17 October 2005  AMERICAN BORN CHINESE by Gene Luen Yang, First Second, September 2006, ISBN: 1-59643-152-0


"I fear the monkey in your soul."

--Steely Dan


A surprising interweaving of Chinese myth and legend, prejudice and self-acceptance, and the coming of age of a first generation American-born boy of Chinese descent, make AMERICAN BORN CHINESE an exceptionally entertaining and thought-provoking graphic novel.


More than halfway though reading the vividly illustrated story, I still had no idea how the three distinct and alternating tales that make up the book were going to eventually come together as promised on the flap copy.


"I see my light come shining

From the west unto the east.

Any day now, any day now,

I shall be released."

--Bob Dylan


One of the three threads involves the Monkey King, who wants to be a god and literally gets himself buried in trouble. Another is the story of Jin Wang, whose previously blissful childhood, spent in San Francisco's Chinatown, is transformed when his family moves to a very different community and Jin starts attending Mayflower Elementary School. The third thread is about Danny, a popular (and non-Asian) basketball player whose school life is annually disrupted by the arrival of his cousin Chin-Kee, who physical characteristics, dress, and mannerisms epitomize the extremes of Chinese stereotyping.

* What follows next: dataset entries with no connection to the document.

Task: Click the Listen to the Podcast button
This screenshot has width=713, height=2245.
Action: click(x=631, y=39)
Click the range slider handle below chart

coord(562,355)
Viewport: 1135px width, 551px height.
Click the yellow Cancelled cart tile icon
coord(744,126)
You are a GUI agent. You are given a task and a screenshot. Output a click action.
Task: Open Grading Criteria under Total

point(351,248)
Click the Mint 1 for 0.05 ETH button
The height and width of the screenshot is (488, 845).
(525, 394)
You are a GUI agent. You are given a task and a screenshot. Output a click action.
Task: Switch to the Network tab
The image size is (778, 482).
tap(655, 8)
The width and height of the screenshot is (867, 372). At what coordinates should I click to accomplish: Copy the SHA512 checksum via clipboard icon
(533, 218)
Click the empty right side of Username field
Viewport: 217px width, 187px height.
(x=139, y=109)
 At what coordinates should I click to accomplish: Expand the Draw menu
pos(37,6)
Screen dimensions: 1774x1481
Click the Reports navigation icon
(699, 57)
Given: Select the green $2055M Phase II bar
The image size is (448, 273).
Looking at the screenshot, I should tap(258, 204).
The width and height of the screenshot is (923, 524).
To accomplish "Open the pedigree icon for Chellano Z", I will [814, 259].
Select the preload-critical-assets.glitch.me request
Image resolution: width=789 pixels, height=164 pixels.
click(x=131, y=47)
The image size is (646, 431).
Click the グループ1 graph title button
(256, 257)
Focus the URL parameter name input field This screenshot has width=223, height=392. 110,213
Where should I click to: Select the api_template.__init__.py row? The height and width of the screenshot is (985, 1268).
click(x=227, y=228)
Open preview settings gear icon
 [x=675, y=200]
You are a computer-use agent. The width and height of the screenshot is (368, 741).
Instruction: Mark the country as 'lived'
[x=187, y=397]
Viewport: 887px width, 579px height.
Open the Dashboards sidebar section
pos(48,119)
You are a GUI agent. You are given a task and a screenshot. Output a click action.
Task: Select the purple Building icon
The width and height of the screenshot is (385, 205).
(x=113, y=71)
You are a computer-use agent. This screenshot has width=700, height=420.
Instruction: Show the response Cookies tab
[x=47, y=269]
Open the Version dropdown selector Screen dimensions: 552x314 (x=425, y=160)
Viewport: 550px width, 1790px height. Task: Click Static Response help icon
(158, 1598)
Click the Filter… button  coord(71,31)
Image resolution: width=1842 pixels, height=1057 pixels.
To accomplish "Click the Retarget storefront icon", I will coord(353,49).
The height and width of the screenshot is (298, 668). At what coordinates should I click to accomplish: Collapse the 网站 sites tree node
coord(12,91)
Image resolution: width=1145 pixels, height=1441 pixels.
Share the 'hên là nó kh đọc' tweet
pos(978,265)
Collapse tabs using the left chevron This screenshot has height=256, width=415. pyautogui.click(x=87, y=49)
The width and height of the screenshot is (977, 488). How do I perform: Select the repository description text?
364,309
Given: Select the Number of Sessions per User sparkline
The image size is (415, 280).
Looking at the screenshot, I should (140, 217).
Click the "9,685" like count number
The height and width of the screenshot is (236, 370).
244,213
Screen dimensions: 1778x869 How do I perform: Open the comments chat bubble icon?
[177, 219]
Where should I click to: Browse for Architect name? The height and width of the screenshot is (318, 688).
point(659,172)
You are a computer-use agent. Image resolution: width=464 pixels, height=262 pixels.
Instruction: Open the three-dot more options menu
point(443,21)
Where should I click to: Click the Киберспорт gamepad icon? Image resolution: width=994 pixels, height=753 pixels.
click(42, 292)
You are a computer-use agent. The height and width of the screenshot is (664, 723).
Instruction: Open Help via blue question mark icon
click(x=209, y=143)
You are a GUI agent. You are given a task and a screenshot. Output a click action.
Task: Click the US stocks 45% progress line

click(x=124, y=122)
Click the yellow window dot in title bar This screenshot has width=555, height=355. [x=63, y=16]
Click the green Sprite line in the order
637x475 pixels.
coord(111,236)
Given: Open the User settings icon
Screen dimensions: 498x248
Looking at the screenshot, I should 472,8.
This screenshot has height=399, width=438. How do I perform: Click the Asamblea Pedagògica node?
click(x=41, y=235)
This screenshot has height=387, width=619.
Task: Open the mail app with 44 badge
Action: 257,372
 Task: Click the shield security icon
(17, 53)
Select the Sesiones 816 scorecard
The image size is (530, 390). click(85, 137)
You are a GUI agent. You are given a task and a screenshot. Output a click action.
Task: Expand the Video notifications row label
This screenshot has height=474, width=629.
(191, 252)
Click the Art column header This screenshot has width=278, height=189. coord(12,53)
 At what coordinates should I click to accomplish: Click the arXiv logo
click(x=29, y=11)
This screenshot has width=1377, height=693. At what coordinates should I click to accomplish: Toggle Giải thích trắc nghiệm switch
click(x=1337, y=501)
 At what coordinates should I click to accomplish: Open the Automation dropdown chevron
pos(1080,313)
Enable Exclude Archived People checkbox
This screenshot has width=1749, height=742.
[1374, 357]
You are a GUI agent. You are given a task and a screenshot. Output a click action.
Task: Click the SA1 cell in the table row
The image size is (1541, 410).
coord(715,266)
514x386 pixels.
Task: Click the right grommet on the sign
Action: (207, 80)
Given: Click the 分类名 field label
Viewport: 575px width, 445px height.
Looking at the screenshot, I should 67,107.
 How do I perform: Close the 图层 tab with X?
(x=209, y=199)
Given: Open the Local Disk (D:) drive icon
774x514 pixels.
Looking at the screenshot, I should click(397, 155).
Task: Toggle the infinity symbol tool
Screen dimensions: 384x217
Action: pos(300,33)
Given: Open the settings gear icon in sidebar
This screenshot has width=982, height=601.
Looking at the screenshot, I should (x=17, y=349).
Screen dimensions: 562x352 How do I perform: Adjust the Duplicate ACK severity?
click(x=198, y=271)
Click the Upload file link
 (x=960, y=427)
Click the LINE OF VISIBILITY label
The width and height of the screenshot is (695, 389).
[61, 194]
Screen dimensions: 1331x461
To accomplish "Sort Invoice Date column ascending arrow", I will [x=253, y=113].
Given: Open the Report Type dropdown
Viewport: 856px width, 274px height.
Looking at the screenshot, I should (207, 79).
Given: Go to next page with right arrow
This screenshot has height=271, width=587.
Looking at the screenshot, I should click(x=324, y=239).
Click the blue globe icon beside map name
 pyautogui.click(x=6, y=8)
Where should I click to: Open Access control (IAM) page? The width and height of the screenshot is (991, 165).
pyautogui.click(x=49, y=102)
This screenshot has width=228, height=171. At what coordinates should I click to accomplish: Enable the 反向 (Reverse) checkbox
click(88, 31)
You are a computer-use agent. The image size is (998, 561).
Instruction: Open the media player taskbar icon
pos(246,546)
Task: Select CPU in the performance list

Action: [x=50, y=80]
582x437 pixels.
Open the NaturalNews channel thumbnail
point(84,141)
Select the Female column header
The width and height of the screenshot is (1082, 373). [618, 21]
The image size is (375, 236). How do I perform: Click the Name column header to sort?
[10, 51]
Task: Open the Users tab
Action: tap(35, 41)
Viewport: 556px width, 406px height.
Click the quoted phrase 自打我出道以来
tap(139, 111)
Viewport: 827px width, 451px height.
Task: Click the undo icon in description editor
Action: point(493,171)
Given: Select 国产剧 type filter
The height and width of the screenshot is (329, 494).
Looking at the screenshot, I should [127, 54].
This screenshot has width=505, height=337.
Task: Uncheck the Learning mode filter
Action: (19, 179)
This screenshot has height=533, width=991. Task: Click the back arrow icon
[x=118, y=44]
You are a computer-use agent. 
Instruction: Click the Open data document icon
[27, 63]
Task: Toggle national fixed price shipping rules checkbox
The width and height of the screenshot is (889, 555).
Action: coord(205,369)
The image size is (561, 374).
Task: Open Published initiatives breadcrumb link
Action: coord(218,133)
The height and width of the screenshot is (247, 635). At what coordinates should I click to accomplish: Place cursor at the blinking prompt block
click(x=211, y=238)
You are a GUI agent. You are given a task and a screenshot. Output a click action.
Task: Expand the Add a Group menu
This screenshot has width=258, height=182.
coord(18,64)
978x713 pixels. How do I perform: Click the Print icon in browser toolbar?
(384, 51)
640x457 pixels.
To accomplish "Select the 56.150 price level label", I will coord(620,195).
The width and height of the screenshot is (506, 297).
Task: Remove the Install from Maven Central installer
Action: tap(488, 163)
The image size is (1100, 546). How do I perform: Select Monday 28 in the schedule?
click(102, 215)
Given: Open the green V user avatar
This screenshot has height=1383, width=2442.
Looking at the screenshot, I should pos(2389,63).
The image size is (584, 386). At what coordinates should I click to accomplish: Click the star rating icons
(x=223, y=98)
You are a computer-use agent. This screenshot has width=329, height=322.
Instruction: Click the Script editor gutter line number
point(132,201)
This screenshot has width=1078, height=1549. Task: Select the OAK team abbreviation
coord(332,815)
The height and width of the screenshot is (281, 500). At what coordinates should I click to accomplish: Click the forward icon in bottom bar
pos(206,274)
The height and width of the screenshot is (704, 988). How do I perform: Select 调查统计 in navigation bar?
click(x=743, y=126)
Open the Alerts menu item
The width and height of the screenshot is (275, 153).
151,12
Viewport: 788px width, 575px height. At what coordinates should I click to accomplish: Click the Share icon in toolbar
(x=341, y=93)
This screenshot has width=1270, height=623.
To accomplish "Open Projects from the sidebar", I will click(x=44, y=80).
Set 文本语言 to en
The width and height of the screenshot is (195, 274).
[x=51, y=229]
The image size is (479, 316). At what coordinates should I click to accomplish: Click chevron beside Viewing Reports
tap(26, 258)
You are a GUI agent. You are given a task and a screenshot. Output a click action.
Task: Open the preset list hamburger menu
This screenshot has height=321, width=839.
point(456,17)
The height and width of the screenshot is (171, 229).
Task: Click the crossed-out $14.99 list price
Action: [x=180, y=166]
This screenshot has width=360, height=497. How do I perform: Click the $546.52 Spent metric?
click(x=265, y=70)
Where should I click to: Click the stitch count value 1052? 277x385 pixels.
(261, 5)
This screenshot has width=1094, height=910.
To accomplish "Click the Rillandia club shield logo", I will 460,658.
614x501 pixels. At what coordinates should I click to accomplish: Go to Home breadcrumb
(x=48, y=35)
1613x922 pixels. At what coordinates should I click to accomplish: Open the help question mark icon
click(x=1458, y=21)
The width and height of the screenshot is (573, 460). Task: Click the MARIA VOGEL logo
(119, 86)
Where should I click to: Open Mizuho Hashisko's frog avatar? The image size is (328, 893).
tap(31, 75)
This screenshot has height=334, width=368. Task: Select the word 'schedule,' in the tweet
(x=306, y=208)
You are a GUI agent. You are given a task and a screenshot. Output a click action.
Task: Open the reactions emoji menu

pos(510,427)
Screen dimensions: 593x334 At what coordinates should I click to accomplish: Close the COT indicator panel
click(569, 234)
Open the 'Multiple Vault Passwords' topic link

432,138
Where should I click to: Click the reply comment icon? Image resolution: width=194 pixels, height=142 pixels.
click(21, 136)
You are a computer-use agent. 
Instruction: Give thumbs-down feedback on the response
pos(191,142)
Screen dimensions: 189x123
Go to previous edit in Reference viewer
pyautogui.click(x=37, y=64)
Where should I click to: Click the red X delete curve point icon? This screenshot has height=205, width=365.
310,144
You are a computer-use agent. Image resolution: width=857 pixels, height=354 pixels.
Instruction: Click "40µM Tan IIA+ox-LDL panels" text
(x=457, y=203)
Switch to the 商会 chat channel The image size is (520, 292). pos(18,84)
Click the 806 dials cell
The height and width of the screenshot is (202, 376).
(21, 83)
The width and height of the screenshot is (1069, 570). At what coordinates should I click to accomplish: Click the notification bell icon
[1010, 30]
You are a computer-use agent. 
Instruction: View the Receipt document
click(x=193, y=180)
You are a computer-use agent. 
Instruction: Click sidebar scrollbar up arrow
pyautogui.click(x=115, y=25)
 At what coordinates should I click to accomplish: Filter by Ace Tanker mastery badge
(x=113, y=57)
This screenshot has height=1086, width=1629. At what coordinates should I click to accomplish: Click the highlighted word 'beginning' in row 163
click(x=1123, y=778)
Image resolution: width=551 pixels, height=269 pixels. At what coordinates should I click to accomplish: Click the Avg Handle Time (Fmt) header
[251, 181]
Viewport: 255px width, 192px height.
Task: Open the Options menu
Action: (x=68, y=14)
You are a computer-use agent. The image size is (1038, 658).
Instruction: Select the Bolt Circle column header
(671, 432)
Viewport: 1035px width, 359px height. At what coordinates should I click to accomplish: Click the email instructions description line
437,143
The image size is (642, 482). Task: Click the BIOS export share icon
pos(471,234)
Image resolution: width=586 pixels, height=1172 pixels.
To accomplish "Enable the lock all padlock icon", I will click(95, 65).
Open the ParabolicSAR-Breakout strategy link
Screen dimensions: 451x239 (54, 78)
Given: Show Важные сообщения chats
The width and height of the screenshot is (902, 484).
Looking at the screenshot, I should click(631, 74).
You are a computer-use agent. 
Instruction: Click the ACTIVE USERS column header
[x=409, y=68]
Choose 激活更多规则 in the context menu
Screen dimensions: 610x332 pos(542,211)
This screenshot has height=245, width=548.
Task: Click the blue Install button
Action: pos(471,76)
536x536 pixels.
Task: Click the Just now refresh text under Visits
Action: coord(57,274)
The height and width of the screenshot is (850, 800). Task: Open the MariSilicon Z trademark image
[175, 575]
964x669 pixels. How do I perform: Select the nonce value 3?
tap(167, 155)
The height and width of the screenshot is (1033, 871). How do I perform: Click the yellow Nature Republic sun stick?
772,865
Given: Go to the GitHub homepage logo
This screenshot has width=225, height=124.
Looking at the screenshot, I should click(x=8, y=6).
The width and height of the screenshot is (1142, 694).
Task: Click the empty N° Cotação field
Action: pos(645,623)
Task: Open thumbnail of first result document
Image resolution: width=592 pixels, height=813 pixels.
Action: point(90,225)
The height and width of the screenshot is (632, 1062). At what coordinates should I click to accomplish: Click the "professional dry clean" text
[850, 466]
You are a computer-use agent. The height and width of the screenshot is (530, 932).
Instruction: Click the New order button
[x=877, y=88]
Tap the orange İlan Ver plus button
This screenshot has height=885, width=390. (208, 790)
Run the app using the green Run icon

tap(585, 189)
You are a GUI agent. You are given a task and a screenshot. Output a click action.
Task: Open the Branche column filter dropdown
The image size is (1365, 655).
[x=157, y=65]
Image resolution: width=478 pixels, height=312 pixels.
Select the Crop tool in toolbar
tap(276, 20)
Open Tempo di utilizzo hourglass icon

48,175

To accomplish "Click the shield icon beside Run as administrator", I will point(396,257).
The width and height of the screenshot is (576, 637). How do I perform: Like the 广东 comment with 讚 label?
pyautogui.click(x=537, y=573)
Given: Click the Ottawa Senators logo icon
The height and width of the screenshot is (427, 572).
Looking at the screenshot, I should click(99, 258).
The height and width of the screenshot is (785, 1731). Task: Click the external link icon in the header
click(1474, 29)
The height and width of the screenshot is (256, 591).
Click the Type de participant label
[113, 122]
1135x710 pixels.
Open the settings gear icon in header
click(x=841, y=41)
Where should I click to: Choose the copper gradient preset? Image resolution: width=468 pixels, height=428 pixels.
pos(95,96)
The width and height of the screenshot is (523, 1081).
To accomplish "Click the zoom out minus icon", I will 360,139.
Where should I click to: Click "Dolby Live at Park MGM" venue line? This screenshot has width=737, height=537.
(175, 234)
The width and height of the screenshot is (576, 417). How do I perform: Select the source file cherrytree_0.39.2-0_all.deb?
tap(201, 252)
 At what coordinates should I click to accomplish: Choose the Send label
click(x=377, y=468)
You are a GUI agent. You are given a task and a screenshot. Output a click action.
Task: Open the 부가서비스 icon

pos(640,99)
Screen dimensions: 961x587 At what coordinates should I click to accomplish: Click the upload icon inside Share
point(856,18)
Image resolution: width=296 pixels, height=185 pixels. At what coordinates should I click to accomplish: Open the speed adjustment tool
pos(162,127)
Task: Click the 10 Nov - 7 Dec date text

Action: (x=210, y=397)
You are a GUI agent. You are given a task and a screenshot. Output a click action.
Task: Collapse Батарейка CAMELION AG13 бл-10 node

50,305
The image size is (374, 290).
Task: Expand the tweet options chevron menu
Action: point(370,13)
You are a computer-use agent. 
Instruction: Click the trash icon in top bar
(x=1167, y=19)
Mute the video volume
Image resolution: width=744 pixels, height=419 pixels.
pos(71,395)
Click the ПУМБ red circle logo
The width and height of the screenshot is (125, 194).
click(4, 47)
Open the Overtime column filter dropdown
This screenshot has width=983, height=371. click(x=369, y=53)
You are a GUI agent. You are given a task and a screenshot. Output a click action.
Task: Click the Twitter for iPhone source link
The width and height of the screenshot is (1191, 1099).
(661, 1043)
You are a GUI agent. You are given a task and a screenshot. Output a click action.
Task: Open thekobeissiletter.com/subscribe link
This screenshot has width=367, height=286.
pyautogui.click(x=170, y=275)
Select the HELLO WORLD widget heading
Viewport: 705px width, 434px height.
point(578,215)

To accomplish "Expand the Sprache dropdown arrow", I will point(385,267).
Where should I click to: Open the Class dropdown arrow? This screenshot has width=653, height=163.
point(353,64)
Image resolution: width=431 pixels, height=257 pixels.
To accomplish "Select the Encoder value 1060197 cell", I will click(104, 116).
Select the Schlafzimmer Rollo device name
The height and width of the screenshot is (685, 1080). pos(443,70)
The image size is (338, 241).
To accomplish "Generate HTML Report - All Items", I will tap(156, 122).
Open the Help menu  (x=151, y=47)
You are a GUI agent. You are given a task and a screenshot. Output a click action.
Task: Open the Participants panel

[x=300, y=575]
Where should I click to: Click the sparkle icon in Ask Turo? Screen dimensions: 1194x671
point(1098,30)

I cannot imagine a reader not being sucked into this one after the scene in which Jin gets his first hit of Mayflower Elementary. The teacher introduces him as Jing Jang (instead of Jin Wang), tells her students that he moved from China (instead of Chinatown), and then when one of the kids immediately raises his hand to tell the class that 'Momma says Chinese people eat dogs," the teacher responds, "Now be nice, Timmy! I'm sure Jin doesn't do that! In fact, Jin's family probably stopped that sort of thing as soon as they came to the United States."


I've never gotten to do a graphic novel read aloud. Now I can't wait to figure out how to make it happen. I can easily imagine assigning parts to students each day and doing AMERICAN BORN CHINESE as readers theater. (All I need now is a way to scam a class set.)


In any case, this is a graphic novel that belongs in every middle school collection.